Question

for any postive integer n, prove that n^3 - n is divisible by 6

Answer

**step1** Understanding the Problem

The problem asks us to prove that for any positive whole number, if we take that number, multiply it by itself three times, and then subtract the original number, the result will always be perfectly divisible by 6. This means there will be no remainder when we divide the result by 6.

**step2** Rewriting the Expression

Let's represent our positive whole number as "the number."
The first part of the calculation is "the number multiplied by itself three times," which we can write as "the number x the number x the number."
Then, we "subtract the original number," so the full calculation is:
(the number x the number x the number) - the number.
We can see that "the number" is a common factor in both parts of this subtraction. We can rewrite it like this:
the number x ( (the number x the number) - 1 )
Now, let's look at the part inside the parentheses: (the number x the number) - 1.
Let's try an example: If "the number" is 4, then (4 x 4) - 1 = 16 - 1 = 15.
Can we find another way to get 15 using "the number" (which is 4)?
What if we multiply (the number - 1) by (the number + 1)?
For "the number" = 4, this would be (4 - 1) x (4 + 1) = 3 x 5 = 15.
They are the same! This is a special pattern: (the number x the number) - 1 is always equal to (the number - 1) x (the number + 1).
So, our original calculation can be rewritten as:
the number x (the number - 1) x (the number + 1).
This means we are multiplying three numbers together:
1. The number just before our original number (the number - 1)
2. Our original number (the number)
3. The number just after our original number (the number + 1)
These are three consecutive whole numbers! For example, if our original number is 5, then we are multiplying 4 x 5 x 6. If our original number is 10, we are multiplying 9 x 10 x 11.
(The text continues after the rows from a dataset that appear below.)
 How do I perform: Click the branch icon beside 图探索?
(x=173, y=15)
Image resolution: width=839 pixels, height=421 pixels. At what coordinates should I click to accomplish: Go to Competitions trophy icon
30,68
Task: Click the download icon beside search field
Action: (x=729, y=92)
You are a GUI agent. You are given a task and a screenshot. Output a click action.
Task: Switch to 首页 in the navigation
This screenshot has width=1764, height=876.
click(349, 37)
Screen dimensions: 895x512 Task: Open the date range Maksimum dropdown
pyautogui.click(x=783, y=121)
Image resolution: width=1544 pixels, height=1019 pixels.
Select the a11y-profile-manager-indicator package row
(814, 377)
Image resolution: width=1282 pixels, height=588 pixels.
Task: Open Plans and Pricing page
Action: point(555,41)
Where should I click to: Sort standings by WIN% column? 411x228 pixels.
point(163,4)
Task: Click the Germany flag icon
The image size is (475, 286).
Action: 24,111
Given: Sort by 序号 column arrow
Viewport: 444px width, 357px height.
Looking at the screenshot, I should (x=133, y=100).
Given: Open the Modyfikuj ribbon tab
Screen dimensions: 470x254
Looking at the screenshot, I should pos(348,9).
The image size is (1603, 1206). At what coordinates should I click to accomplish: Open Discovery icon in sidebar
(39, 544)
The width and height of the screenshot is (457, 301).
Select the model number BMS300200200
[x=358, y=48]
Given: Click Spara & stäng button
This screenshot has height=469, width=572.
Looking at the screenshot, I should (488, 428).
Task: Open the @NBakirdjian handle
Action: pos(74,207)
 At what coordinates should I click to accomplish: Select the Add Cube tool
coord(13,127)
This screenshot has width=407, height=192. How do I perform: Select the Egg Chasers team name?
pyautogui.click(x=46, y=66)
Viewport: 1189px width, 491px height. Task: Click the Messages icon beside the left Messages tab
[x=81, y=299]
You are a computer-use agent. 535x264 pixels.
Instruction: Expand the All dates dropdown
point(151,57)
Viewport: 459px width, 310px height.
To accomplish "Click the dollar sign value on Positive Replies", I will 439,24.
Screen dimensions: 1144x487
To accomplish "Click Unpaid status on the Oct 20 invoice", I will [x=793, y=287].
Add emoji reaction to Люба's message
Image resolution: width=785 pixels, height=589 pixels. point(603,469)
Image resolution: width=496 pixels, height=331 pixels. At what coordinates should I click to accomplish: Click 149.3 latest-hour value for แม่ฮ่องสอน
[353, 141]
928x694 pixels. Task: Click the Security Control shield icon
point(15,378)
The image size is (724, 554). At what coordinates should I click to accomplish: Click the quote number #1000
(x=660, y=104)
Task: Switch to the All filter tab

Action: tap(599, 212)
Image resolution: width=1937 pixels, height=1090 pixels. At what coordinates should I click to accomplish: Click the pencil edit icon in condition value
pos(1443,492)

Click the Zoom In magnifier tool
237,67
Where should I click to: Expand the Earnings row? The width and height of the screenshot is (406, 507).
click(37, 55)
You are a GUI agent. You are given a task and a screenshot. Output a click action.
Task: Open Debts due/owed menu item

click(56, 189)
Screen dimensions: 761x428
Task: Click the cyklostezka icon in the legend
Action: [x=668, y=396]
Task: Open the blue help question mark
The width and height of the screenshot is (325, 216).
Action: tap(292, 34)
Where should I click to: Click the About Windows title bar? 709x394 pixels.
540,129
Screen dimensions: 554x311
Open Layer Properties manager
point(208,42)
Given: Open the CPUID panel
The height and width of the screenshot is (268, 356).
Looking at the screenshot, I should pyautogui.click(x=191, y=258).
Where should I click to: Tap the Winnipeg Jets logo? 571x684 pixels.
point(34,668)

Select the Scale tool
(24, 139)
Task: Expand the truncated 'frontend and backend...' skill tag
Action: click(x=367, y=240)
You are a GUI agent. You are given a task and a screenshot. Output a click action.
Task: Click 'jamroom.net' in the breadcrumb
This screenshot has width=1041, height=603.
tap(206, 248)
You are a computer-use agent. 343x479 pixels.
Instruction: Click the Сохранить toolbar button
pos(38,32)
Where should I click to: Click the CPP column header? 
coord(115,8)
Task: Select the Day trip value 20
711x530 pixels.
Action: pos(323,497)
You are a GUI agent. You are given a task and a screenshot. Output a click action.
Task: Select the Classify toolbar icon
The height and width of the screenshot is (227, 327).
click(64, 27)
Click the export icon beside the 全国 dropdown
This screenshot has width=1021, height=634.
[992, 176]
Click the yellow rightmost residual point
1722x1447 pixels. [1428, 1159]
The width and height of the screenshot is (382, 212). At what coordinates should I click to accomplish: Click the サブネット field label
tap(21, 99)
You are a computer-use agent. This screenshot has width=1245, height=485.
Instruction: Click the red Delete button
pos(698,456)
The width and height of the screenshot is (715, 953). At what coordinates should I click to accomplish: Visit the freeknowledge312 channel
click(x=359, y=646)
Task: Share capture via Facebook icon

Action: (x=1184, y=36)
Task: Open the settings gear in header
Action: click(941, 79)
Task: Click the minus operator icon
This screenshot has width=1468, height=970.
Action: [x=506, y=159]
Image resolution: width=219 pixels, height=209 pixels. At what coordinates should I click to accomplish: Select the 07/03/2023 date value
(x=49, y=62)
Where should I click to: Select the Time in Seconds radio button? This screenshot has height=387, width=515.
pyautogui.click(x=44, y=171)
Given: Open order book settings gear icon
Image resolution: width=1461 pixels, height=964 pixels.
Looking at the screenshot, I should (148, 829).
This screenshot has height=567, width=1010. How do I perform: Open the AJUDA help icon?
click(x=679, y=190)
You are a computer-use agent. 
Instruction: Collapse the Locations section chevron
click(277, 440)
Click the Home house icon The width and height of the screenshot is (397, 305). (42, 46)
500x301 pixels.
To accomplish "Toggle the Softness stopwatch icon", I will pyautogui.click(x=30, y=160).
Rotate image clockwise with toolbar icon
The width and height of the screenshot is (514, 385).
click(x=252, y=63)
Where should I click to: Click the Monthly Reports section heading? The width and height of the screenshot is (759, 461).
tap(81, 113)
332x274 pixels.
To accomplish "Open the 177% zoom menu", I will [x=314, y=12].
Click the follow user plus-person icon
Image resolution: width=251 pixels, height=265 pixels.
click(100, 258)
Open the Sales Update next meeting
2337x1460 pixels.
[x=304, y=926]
**step3** Checking Divisibility by 2

To prove that the product of three consecutive numbers is always divisible by 6, we need to show that it is always divisible by 2 and always divisible by 3.
Let's first check for divisibility by 2.
Look at any two consecutive whole numbers, like 7 and 8, or 12 and 13. One of them will always be an even number (a number that can be divided by 2 without a remainder).
Since we have three consecutive numbers (like 4, 5, 6, or 7, 8, 9), there will always be at least one even number among them.
For example:
- If the first number is odd (like 7), the next one (8) is even.
- If the first number is even (like 4), then it itself is even.
Because one of the numbers we are multiplying together is even, the entire product will be an even number. This means the product is always divisible by 2.

**step4** Checking Divisibility by 3

Next, let's check for divisibility by 3.
Think about counting by threes: 3, 6, 9, 12, and so on. Every third number is a multiple of 3.
When we have any three consecutive numbers, one of them must be a multiple of 3.
Let's try examples:
- For 4, 5, 6: The number 6 is a multiple of 3 (because 6 ÷ 3 = 2).
- For 7, 8, 9: The number 9 is a multiple of 3 (because 9 ÷ 3 = 3).
- For 10, 11, 12: The number 12 is a multiple of 3 (because 12 ÷ 3 = 4).
It is always true that among any three consecutive numbers, one of them will be a multiple of 3.
Since one of the numbers in our product is a multiple of 3, the entire product will be a multiple of 3. This means the product is always divisible by 3.

**step5** Conclusion

We have shown that calculating (the number x the number x the number) - the number is the same as multiplying three consecutive whole numbers.
We also discovered that the product of three consecutive whole numbers is always:
1. Divisible by 2 (because there's always at least one even number).
2. Divisible by 3 (because there's always exactly one multiple of 3).
Since the product is divisible by both 2 and 3, and because 2 and 3 are prime numbers, the product must be divisible by their multiplication, which is 6 ($$2 \times 3 = 6$$).
Therefore, for any positive whole number, the expression $$( \text{the number} \times \text{the number} \times \text{the number} ) - \text{the number}$$ will always be divisible by 6. This completes our proof.